AIM OF THE TASK => Could you filter the records below and return each line that holds "text"?

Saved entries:
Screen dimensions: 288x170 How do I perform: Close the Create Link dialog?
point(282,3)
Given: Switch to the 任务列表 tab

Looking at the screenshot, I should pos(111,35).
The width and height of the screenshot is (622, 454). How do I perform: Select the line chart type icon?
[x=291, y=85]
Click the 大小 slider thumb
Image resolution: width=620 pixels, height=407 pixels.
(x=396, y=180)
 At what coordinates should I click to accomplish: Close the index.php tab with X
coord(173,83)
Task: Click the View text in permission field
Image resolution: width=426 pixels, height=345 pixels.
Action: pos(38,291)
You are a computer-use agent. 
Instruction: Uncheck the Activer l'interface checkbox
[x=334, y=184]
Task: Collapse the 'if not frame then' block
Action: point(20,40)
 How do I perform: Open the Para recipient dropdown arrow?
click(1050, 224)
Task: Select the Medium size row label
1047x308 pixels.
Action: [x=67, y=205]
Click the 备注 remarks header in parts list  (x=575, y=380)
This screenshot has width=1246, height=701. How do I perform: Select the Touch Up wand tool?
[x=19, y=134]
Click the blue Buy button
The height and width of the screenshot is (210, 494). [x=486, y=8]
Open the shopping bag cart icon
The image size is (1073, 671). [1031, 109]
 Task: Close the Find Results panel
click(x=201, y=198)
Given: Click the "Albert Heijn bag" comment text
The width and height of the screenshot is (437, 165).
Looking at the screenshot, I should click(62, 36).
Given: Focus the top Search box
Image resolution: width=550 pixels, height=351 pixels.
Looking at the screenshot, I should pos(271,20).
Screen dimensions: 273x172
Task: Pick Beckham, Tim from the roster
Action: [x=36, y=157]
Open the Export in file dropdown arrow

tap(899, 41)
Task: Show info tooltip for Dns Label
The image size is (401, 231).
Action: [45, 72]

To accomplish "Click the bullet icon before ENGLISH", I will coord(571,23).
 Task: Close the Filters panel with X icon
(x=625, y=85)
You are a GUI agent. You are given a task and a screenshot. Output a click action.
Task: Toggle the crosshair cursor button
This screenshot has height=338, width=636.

WORKED SOLUTION =>
Task: Click the View text in permission field
Given: Click the "Albert Heijn bag" comment text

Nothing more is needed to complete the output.